Factor the perfect squares.$$x^{2}+2 x+1$$

Answer

**step1** Understanding the expression

The given expression is $$x^{2}+2 x+1$$. This expression has three terms: a term with $$x^{2}$$, a term with $$x$$, and a constant term.

**step2** Identifying the form of a perfect square trinomial

We are asked to factor this expression, and we are told it is a "perfect square". A perfect square trinomial is a special type of three-term expression that results from squaring a binomial (an expression with two terms). It follows a specific pattern:
$$(a+b)^{2} = a^{2}+2ab+b^{2}$$
or
$$(a-b)^{2} = a^{2}-2ab+b^{2}$$
Our expression has all positive signs, so we will look for the form $$(a+b)^{2}$$.

**step3** Matching the terms to the perfect square form

Let's compare our expression $$x^{2}+2 x+1$$ with the perfect square form $$a^{2}+2ab+b^{2}$$.
- The first term in our expression is $$x^{2}$$. This matches $$a^{2}$$. If $$a^{2} = x^{2}$$, then $$a$$ must be $$x$$.
- The last term in our expression is $$1$$. This matches $$b^{2}$$. If $$b^{2} = 1$$, then $$b$$ must be $$1$$ (since $$1 \times 1 = 1$$).

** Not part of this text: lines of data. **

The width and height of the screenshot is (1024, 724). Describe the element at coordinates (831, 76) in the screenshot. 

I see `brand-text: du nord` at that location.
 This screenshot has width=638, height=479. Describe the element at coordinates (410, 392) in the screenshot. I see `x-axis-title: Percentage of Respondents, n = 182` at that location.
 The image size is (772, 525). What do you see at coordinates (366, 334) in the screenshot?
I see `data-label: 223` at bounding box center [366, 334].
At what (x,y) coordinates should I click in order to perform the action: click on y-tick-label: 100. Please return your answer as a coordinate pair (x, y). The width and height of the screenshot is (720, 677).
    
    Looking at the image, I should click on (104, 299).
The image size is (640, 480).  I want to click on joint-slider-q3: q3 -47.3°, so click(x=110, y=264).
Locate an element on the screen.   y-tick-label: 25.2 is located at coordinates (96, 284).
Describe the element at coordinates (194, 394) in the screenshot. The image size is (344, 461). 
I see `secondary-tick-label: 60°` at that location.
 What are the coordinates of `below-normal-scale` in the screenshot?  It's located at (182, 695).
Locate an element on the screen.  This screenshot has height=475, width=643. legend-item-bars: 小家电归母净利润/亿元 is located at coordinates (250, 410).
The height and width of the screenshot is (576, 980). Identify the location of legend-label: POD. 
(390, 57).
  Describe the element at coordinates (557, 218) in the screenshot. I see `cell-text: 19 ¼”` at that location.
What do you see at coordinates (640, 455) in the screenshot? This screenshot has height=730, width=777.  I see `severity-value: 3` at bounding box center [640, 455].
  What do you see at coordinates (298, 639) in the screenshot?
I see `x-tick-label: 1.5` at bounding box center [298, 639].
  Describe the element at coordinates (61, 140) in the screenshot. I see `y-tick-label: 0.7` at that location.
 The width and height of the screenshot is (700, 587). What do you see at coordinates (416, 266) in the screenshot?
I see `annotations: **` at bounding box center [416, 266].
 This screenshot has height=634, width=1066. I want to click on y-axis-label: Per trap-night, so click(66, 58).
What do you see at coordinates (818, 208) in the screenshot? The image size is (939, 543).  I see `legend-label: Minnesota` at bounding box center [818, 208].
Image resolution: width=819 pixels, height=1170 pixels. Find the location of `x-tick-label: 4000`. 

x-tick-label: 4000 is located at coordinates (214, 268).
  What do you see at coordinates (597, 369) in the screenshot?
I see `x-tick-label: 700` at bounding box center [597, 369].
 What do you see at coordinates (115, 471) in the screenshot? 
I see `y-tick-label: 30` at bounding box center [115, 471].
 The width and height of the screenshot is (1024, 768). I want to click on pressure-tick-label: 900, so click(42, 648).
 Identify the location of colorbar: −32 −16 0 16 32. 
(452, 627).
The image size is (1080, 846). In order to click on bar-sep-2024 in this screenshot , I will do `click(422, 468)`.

**step4** Verifying the middle term

Now, we need to check if the middle term of our expression matches the middle term of the perfect square form. The middle term of the perfect square form is $$2ab$$.
Using the $$a=x$$ and $$b=1$$ that we identified in the previous step, we can calculate $$2ab$$:
$$2 \times a \times b = 2 \times x \times 1 = 2x$$
This calculated middle term, $$2x$$, perfectly matches the middle term of our given expression, $$2x$$.

**step5** Applying the perfect square formula

Since the expression $$x^{2}+2 x+1$$ fits the form $$a^{2}+2ab+b^{2}$$ with $$a=x$$ and $$b=1$$, we can factor it using the formula $$(a+b)^{2}$$.
By substituting $$a=x$$ and $$b=1$$ into the formula, we get:
$$(x+1)^{2}$$
Therefore, the factored form of $$x^{2}+2 x+1$$ is $$(x+1)^{2}$$.